Wednesday, September 22nd, 2010 by Robert Cravotta
The trade-offs between using fixed-point versus floating-point arithmetic in embedded designs continues to evolve. One set of trades-offs between using either type of arithmetic involves system cost, processing performance, and ease-of-use. Implementing fixed-point arithmetic is more complicated than using floating-point arithmetic on a processor with a floating-point unit. The extra complexity of determining scaling factors for fixed-point arithmetic and accommodating precision loss and overflow, has historically been offset by allowing the system to run on a cheaper processor, and depending on the application, at lower energy consumption and more accuracy than with a processor with an integrated floating-point unit.

However, the cost of on-chip floating-point units has been dropping for years and they crossed a cost threshold over the last few years as signaled by the growing number of processors that include an integrated floating-point unit (more than 20% of the processors listed in the Embedded Processing Directory device tables now include or support floating-point units). In conversations with processor vendors, they have shared with me that they have experienced more success with new floating-point devices than they anticipated, and this larger than expected success has spurred them to plan even more devices with floating-point support.

Please share your decision criteria for when to use fixed-point and/or floating-point arithmetic in your embedded designs. What are the largest drivers for your decision? When does the application volume make the cost difference between two processors drive the decision? Does the energy consumption between the two implementations ever drive a decision one way or the other? Do you use floating-point devices to help you get to market quickly and then migrate to a fixed-point implementation as you ramp up your volumes? As you can see, the characteristics of your application can drive the decision in many ways, so please share what you can about the applications with which you have experience performing this type of trade.

Tags: Fixed-point, Floating-point

This entry was posted
on Wednesday, September 22nd, 2010 at 10:18 am and is filed under Question of the Week.
You can follow any responses to this entry through the RSS 2.0 feed.
You can skip to the end and leave a response. Pinging is currently not allowed.

Criteria =

1. Data Accuracy

2. Processing Speed

3. Price

4. Delivery time-frame

Just nail down these requirements before doing the system design, and then to FPU or not to FPU is no longer the question.

I have found that FPU is not always better.
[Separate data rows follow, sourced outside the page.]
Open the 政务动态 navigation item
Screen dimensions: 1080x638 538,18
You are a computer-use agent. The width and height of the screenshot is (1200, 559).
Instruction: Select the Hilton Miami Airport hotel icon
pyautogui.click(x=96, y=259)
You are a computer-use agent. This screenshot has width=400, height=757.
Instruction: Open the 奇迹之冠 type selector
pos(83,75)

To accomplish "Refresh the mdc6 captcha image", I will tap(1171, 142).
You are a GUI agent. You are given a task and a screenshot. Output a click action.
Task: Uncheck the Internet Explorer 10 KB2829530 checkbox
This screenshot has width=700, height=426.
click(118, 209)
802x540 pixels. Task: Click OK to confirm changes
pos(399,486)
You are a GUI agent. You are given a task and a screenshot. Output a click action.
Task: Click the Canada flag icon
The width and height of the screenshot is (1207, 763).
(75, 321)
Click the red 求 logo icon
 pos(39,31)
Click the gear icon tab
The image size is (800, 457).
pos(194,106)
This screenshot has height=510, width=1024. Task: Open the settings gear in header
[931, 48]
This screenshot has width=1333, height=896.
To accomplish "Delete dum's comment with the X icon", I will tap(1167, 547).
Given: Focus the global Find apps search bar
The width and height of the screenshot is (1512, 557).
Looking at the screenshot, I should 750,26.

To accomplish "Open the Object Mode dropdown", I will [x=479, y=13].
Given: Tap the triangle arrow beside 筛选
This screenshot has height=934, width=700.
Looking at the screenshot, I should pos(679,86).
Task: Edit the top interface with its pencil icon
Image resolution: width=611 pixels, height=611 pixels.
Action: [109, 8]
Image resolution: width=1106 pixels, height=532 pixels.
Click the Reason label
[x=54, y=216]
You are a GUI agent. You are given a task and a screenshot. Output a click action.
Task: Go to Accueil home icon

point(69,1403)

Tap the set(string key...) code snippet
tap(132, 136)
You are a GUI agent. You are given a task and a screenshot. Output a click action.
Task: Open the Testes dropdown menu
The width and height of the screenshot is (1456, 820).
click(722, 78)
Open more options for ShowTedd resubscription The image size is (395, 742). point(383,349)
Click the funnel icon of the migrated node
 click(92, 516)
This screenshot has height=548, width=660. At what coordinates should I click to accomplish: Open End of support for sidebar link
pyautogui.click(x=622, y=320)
I designed a geolocation library using FP, and ran into boundary conditions which got so bad it became a show stopper. Switching to 32-bit fixed point dramatically simplified the code, and in that case it ran faster as well.

-D.

Our company is centered around DSP applications, so my comments are focused toward this space. Most of our work is also built around Analog Devices’ DSP processors so this also colors my response. I have worked extensively with both fixed point and floating point DSPs.

Many of the fixed versus float points have already been raised in Robert’s initial post.

I think many users are too obsessed with component pricing. The cost of the processor is often a small cost when compared to the overall product and development. It probably only starts to become important when volumes are high. If you are comparing device costs, then I think you need to at least look at the supporting circuits at the same time. Most devices need a core supply (1.0 – 1.8V), maybe external RAM or flash, etc. Obviously, the I/O support is a factor as well.

In the past, fixed point DSPs were much less expensive than floating point devices. Today you can buy very good floating point DSPs for under $10 in not extremely high volumes and certainly under $15 in small volumes.

If you were to amortize firmware costs into the DSP cost, my guess is for many applications, floating point DSPs are less expensive than fixed point DSPs. The reason for this is two-fold.

First, most floating point DSPs are also very good fixed point processors as well. For example a SHARC does 32 bit fixed point and floating point in a single cycle. Some algorithms are very easy to code in floating point and much harder in fixed point. FFTs and AGCs are examples. System scaling is also easy with floating point. Other algorithms are best implemented in fixed point. With most floating point devices, you use whatever format makes sense with no real performance cost. This quickly translates into less design time.

It is also possible to emulate floating point operations in a fixed point processor, but the cost in instructions is VERY high. An interesting exercise for C programmers is to look at the assembly code generated with a float operation for a 16 bit fixed point DSP.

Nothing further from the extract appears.